我々は、自由に振る舞うラットにおけるチック発現の急性および慢性の実験モデルを生成するためのプロトコルを提示する。モデルは、線条体カニューレ注入とその後_の GABA Aアンタゴニストアプリケーションに基づいています。急性モデルは一時的な注入を使用し、慢性モデルは皮下埋め込まれたミニ浸透ポンプを介して長期注入を利用する。

要約

運動チックは、トゥレット症候群および他のチック障害の主要な症状である突然の、急速な、再発運動である。このチック生成の病態生理は、大脳基底核の異常阻害、特にその一次入力構造、線条体に関連している。げっ歯類と非ヒト霊長類の両方の動物モデルにおいて、GABA_A 拮抗薬の局所的な適用は、ビキュリンおよびピクロトキシンなどの、線条体の運動部分への、運動チックの発現をもたらす局所的な抑制を誘発する。

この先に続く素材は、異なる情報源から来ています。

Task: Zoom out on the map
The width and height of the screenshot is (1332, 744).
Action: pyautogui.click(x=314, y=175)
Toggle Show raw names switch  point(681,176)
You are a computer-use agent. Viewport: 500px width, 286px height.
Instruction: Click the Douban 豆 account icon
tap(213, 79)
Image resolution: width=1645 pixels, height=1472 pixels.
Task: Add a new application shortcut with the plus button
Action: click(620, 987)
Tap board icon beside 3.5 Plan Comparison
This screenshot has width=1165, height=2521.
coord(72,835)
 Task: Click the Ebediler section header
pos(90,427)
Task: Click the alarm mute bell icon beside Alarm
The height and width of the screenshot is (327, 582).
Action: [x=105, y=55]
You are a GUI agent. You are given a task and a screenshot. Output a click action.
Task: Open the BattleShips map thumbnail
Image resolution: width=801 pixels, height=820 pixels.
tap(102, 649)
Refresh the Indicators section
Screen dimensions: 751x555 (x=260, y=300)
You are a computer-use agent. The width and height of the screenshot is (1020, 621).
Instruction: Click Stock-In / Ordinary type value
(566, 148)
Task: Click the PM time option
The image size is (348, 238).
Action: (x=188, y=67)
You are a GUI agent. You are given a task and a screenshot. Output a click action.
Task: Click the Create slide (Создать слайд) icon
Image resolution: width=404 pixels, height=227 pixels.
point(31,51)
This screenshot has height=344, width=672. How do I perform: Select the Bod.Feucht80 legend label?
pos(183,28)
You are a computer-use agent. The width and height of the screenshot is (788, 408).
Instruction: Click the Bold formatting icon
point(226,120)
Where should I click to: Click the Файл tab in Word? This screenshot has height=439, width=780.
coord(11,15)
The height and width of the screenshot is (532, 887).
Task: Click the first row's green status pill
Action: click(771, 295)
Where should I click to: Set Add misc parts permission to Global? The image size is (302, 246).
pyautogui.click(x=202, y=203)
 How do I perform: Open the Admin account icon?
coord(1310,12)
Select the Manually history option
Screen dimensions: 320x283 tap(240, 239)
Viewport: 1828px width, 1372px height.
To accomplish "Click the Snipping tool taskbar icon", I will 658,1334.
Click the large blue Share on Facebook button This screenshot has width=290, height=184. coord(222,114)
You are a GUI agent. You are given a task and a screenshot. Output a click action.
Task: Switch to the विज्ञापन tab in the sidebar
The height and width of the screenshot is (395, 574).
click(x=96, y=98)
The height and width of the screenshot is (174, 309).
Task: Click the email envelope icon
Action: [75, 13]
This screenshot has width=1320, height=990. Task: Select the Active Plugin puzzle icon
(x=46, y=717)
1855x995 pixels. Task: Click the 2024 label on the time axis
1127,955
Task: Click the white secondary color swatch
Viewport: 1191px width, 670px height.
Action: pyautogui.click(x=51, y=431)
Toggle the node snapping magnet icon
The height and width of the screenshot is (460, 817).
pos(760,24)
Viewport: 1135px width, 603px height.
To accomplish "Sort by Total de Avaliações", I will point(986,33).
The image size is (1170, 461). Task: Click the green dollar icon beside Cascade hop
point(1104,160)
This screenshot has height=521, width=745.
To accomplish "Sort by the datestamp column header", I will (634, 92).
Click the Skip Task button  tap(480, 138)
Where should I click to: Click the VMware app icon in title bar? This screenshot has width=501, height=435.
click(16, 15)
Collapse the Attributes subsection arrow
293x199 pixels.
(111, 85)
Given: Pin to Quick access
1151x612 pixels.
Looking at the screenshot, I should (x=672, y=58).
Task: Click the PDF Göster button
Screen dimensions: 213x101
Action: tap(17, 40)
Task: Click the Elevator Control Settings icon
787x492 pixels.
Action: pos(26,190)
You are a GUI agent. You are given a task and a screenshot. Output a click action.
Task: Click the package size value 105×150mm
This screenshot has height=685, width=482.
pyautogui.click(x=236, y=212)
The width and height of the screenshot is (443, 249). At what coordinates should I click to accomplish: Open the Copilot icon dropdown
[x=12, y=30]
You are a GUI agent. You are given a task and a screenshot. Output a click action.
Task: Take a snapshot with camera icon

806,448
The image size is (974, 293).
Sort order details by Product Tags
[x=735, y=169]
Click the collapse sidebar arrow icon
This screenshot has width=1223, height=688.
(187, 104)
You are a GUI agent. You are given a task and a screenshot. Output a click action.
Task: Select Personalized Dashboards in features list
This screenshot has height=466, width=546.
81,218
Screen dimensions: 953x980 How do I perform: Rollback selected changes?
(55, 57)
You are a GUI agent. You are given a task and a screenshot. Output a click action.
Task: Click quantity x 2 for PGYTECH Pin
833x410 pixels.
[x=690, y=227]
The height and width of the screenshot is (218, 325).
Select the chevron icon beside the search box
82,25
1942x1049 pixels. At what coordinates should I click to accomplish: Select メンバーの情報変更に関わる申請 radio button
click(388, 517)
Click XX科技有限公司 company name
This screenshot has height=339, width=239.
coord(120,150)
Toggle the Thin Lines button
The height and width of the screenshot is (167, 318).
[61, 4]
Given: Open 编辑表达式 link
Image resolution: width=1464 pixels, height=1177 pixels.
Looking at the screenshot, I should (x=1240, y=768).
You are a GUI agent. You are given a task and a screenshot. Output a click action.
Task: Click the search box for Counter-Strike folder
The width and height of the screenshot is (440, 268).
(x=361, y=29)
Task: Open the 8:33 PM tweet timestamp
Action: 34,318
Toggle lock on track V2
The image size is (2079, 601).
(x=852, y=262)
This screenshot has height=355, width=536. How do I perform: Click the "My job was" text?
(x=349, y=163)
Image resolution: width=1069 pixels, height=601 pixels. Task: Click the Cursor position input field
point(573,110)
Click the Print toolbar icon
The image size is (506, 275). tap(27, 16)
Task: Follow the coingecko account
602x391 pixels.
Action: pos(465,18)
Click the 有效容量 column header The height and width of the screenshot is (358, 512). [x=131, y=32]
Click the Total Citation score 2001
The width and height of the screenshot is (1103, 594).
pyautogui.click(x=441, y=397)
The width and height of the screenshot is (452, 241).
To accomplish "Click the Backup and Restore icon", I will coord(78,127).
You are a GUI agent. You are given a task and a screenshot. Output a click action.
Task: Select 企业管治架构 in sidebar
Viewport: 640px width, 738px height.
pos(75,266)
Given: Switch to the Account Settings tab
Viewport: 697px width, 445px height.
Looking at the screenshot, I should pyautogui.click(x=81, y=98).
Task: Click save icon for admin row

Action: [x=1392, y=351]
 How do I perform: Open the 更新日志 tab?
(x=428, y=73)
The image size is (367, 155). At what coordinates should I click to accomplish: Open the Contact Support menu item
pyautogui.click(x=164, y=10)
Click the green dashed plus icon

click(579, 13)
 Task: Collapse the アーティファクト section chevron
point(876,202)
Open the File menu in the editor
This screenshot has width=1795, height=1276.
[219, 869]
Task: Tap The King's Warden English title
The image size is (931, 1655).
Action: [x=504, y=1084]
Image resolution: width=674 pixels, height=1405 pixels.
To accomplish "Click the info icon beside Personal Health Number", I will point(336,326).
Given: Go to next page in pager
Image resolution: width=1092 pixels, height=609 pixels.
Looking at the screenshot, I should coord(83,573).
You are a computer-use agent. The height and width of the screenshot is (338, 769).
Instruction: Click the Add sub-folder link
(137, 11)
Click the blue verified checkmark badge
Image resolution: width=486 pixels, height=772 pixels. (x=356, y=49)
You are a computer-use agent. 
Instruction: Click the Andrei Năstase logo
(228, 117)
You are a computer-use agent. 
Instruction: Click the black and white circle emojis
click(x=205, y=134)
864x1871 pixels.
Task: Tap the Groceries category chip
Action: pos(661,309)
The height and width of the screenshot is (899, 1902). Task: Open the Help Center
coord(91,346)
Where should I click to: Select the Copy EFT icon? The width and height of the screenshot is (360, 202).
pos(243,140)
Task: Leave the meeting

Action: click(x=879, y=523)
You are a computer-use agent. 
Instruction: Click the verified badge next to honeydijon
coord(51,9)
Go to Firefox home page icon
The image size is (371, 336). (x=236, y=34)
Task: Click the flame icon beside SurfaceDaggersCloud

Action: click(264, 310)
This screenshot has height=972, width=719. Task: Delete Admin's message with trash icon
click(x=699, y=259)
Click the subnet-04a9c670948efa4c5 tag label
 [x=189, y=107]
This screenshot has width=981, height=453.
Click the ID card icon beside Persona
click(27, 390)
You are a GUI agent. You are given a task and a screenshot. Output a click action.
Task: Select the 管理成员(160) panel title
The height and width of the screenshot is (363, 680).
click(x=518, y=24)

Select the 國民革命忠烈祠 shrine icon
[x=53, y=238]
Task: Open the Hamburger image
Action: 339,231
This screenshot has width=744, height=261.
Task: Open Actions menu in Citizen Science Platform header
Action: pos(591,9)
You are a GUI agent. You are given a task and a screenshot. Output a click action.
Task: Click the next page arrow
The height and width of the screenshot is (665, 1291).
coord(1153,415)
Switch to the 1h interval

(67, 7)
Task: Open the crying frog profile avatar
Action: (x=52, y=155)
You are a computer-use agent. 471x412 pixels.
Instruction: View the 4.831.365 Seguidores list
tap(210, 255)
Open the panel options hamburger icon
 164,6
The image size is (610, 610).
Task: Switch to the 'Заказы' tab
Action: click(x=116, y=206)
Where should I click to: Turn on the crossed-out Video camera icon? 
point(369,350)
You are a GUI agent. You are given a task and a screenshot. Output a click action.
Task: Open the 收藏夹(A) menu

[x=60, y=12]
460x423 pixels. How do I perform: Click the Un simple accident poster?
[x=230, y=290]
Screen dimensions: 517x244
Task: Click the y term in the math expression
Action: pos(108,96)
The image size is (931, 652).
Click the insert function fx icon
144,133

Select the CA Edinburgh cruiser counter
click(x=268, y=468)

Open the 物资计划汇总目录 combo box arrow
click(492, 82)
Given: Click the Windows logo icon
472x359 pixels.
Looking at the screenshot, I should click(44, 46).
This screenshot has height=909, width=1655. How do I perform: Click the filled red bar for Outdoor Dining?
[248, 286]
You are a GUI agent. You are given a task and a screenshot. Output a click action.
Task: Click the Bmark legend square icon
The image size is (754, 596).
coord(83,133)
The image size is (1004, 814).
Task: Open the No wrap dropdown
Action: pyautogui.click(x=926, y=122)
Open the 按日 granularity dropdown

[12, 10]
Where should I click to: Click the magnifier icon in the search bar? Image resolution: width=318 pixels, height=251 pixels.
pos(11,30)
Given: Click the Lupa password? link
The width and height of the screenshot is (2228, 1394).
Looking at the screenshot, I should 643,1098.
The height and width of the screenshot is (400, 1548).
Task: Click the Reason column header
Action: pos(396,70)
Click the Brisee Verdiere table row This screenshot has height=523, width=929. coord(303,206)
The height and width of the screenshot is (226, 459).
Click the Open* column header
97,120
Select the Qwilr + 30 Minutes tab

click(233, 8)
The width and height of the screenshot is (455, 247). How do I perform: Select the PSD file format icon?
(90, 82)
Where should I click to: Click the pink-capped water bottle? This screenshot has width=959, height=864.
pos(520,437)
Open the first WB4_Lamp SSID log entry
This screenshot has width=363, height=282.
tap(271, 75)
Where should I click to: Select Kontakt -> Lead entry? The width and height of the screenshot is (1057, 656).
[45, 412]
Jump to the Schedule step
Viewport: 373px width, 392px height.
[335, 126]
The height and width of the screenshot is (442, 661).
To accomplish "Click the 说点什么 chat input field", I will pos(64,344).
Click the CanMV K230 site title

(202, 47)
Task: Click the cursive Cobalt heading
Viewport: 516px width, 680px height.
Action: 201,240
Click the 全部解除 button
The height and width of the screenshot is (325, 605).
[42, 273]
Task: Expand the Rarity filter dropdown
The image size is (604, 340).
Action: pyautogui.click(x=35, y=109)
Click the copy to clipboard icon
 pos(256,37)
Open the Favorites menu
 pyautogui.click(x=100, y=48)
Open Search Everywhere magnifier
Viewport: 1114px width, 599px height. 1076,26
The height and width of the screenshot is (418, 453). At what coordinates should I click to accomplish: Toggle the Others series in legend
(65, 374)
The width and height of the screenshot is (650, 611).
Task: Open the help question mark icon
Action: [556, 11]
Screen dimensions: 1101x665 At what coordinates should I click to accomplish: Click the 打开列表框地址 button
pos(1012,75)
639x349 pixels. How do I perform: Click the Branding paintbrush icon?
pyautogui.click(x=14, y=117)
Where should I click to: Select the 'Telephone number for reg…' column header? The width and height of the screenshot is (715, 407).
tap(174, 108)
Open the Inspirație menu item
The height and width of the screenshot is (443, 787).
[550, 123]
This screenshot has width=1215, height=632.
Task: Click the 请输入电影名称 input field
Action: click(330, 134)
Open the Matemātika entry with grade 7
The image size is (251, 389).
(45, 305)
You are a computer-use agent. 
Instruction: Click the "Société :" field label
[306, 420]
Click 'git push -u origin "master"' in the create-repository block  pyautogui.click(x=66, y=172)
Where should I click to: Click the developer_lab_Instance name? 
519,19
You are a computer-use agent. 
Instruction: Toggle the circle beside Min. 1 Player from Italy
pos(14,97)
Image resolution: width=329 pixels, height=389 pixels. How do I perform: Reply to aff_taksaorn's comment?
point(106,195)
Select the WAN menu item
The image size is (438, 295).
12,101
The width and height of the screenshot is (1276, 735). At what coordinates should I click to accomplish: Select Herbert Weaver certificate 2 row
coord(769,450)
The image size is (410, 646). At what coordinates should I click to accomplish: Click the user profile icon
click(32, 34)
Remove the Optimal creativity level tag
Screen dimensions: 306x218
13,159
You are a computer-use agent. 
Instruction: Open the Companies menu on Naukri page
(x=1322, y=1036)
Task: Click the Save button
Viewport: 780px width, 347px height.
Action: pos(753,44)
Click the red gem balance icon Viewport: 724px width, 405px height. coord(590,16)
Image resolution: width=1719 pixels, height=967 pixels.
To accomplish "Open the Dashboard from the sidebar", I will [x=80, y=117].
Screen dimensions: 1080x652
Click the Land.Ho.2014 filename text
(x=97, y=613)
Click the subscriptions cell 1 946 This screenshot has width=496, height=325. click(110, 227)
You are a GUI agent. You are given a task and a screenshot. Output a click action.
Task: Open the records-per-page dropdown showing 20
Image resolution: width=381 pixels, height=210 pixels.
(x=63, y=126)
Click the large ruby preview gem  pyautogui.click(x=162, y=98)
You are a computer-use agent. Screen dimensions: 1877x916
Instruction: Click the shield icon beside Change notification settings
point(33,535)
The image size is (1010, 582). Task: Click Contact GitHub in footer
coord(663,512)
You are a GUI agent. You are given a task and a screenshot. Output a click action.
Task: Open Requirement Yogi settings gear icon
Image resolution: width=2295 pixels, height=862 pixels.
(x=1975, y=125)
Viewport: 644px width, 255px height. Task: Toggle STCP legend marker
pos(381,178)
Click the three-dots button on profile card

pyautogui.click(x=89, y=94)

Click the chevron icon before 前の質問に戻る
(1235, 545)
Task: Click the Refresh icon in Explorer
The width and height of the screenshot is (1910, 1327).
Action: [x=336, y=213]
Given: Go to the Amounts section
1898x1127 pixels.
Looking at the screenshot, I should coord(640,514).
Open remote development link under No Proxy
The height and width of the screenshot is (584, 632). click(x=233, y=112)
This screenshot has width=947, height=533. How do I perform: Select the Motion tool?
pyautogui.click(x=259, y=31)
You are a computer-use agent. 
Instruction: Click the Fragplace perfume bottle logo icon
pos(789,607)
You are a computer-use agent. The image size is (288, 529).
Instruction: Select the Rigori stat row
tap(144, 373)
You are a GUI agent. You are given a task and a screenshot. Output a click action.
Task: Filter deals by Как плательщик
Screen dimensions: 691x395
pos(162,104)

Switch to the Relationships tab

ここでは、ラットの運動チックの急性および慢性モデルを紹介する。急性モデルでは、背部線条体に移植されたカニューレを通してビキュリン微小注射を行い、短い期間最長1時間持続するチックの発現を引き出す。慢性モデルは、皮下ミニ浸透ポンプを介したビキュクリンの連続注入を利用して、数日または数週間の期間にチック発現の延長を可能にする代替モデルである。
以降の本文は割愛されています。